Esta semana, diarios como The New York Times, The Wall Street Journal, El País de España y France 24 abrieron con titulares sobre el apocalipsis que podría generar la inteligencia artificial si se le permite que siga desarrollándose de forma descontrolada. La misma tecnología que no se va a detener hasta quitarnos todo el trabajo y nos condenará al arte, la contemplación de la naturaleza o, peor aún, a las preguntas existenciales sobre el sentido del ser o por qué hay ente y no más bien la nada, lo que algunos llaman filosofía.
En pocos días pasamos de solucionar – con IA – uno de los problemas matemáticos del milenio sobre cómo se mueven los fluidos mediante las ecuaciones Navier-Stokes a la posibilidad de manipular gobiernos, diseñar armas biológicas letales o tomar el control absoluto del internet en una especie de fin del mundo parecido a la apuesta de Skynet en las películas de Terminator.
Los apocalipsis venden porque ofrecen una narrativa sumamente atractiva. Una creación humana despierta, supera a su creador y se rebela. Frankenstein crea su monstruo hecho de procesadores que nos destripará sin contemplación alguna. Para el ser humano, resulta infinitamente más fácil abrazar catástrofes imaginadas de origen fantástico que mirar de frente las amenazas globales mucho más reales.
Nos aterra profundamente la rebelión de las máquinas, pero al mismo tiempo nos resulta cómoda la indiferencia absoluta ante la posibilidad de que ya estemos viviendo en los inicios de una tercera guerra mundial. Sin cuidado nos tiene la escalada de conflictos geopolíticos actuales, representada en el choque entre Irán e Israel, la tensión entre las potencias globales o la guerra entre Rusia, Ucrania y la OTAN, con un riesgo latente y aterrador de uso de armamento nuclear que podría arrasar con la civilización entera.
No se trata de restar importancia o dejar de tomar en serio las amenazas de extinción planteadas por el desarrollo de la tecnología. El problema radica en el profundo y peligroso desequilibrio de nuestra atención colectiva. Quizá ya estemos metidos de lleno en una guerra de proporciones inimaginables que la historia, si es que queda alguien con vida para escribirla y leerla, terminará contando completamente hacia atrás.
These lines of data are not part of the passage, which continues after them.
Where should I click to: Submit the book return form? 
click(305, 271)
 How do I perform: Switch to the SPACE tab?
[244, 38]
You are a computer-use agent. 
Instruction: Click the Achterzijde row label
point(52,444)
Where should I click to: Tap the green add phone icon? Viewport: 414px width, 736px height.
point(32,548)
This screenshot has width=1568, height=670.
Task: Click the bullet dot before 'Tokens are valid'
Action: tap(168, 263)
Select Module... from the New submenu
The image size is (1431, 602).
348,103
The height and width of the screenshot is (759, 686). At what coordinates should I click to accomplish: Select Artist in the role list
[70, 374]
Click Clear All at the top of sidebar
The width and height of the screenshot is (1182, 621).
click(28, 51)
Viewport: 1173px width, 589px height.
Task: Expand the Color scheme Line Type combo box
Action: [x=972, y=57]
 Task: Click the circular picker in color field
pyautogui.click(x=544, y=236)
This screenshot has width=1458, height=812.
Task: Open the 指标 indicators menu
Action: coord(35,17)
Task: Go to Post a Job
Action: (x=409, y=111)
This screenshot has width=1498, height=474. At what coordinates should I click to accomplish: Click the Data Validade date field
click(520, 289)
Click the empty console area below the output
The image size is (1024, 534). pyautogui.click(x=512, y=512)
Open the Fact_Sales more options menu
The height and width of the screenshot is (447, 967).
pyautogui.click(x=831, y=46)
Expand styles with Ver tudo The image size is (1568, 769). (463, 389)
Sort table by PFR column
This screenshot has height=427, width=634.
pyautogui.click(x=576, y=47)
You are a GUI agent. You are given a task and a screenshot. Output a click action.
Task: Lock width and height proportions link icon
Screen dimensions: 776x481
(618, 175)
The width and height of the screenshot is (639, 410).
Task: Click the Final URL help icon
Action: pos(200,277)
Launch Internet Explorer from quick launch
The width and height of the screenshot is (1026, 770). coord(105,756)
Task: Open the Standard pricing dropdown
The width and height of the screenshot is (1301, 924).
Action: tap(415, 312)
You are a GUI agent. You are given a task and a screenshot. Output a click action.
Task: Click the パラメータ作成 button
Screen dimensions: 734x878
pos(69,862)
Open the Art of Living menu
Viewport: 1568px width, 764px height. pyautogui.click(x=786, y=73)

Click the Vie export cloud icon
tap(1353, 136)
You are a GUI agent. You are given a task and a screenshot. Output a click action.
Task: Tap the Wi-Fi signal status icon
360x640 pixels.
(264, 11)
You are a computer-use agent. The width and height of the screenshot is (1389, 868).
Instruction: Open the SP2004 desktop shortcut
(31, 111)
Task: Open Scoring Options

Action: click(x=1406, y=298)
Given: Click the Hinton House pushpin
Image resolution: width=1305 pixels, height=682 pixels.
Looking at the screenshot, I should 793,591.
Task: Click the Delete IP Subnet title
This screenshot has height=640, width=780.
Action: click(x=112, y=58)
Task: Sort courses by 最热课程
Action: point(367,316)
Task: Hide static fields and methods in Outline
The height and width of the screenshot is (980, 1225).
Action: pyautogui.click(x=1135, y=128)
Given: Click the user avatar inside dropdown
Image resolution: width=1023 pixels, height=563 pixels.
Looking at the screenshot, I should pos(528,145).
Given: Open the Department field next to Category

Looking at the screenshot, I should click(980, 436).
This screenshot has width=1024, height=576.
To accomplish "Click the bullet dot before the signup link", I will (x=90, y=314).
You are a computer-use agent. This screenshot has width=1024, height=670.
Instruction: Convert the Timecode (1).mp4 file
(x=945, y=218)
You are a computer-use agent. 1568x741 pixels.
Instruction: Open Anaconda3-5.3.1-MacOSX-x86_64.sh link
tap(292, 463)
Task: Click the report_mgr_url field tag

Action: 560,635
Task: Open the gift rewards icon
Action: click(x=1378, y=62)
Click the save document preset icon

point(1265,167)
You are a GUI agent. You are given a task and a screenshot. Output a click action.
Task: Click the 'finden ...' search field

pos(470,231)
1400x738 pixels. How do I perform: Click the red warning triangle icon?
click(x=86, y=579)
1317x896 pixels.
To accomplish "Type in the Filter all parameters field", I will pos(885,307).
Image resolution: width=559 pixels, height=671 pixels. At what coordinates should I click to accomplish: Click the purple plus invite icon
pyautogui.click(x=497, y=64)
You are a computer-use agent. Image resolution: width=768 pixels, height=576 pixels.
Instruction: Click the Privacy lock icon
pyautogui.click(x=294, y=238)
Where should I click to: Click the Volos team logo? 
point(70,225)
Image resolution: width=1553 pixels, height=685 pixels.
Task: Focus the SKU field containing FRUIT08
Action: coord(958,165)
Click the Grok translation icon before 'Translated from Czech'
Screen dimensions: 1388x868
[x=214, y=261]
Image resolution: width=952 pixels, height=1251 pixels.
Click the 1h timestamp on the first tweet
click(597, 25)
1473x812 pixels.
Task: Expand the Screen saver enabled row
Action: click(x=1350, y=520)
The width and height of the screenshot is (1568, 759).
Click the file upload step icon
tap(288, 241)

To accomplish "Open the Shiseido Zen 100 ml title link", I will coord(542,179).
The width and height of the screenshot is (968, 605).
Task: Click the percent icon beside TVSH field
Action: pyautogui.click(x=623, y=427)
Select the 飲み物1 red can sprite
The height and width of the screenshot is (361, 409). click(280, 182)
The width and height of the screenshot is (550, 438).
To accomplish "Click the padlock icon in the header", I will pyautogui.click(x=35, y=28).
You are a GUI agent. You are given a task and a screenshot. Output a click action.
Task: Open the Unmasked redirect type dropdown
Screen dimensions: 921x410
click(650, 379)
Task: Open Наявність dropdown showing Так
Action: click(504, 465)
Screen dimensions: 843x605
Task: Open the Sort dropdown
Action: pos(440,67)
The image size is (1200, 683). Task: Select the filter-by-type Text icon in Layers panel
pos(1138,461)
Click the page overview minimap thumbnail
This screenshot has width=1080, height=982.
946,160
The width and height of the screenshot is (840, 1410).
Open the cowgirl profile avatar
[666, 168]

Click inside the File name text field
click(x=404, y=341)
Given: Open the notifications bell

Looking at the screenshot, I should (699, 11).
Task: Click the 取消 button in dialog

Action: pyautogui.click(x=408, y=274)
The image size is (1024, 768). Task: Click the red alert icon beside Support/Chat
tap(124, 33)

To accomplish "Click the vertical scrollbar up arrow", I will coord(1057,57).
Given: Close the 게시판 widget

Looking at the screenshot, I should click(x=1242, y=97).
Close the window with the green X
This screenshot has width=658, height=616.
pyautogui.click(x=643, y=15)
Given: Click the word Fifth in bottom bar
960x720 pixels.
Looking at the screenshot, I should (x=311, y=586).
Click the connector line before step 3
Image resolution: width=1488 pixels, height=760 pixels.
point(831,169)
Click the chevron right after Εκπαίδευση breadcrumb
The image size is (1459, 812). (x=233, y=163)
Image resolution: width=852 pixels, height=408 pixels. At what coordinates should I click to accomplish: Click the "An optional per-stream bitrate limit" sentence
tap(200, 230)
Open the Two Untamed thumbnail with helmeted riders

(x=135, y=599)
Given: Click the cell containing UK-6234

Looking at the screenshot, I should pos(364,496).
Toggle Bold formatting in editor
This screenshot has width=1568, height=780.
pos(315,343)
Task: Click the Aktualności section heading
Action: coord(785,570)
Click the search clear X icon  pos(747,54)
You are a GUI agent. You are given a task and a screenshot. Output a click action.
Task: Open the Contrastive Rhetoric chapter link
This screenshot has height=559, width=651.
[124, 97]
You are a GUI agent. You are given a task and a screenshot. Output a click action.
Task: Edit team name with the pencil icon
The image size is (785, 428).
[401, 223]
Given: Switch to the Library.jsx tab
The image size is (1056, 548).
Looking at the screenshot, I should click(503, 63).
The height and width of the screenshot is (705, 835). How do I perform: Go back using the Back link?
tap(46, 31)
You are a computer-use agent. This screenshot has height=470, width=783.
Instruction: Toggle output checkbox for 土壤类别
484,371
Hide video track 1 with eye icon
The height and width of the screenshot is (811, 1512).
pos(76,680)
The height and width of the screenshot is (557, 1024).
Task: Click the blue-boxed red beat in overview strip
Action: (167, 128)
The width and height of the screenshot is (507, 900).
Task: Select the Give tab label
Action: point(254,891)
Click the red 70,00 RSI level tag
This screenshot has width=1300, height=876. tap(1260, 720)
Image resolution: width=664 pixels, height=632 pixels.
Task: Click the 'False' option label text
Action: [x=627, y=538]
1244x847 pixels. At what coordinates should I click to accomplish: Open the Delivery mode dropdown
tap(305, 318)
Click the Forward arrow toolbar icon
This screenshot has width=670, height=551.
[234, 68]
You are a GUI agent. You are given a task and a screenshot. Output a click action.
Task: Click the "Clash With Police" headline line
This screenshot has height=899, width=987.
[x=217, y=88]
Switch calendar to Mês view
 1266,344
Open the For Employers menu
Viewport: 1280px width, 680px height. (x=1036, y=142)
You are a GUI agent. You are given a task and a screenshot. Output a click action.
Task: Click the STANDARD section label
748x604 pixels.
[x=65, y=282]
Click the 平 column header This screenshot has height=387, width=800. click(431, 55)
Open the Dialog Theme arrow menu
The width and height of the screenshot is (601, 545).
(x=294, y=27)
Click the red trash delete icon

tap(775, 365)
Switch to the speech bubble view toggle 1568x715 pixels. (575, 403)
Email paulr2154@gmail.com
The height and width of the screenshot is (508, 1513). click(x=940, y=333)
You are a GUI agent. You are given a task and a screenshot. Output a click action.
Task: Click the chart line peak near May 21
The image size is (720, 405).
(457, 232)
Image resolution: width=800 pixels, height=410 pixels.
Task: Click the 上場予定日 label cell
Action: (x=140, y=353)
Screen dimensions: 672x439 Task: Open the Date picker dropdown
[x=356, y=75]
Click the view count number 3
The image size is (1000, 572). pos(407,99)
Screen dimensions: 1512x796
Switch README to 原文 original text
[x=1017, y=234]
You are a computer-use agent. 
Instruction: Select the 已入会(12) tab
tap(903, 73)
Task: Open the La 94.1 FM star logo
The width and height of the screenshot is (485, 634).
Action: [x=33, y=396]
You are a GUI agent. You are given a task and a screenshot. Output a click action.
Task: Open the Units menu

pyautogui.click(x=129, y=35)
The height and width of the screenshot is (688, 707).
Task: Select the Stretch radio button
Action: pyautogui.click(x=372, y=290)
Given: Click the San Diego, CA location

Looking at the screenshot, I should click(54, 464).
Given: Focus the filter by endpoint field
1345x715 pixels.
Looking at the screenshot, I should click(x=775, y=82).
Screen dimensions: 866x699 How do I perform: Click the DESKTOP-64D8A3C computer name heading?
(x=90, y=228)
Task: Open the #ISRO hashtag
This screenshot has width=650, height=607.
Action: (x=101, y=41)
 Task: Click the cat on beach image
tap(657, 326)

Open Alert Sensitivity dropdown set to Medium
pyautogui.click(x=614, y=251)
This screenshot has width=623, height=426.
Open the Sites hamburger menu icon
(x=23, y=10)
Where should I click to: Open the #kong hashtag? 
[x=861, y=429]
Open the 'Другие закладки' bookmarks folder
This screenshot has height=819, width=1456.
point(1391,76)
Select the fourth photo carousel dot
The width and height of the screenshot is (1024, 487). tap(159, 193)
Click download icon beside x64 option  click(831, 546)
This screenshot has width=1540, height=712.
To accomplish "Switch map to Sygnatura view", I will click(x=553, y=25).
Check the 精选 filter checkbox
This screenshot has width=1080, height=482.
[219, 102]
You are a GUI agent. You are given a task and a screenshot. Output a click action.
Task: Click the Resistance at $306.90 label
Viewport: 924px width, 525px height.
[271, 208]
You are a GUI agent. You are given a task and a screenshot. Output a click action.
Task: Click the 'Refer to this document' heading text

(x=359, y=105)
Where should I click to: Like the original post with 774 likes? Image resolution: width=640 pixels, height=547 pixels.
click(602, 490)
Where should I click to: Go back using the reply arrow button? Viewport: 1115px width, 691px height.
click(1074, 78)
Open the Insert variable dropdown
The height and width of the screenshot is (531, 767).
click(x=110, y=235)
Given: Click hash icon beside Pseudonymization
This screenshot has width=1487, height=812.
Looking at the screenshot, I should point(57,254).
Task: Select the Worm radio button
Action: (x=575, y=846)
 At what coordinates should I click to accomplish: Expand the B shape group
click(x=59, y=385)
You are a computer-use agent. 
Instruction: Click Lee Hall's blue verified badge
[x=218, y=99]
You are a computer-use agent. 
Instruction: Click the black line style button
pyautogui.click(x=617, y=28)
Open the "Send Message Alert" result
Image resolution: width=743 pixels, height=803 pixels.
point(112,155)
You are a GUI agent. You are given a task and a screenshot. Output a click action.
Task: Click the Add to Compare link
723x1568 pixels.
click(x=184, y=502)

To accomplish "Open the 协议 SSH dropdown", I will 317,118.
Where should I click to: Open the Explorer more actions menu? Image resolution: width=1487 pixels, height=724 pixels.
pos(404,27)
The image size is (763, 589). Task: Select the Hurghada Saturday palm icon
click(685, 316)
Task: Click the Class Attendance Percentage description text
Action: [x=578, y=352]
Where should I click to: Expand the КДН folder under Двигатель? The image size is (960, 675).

Se le atribuye a Esquilo –dramaturgo griego– la sentencia de que la primera víctima de la guerra es la verdad. Hoy por hoy podríamos afirmar que antes ya hemos enterrado la diplomacia. Nuestra época se caracteriza por un particular colapso de las herramientas políticas e institucionales de contención. Al contrario, cada comunicado o intervención oficial parece diseñada únicamente para avivar el fuego, haciendo exactamente lo opuesto al propósito fundamental para el cual fue inventada la diplomacia en los momentos más oscuros de la humanidad.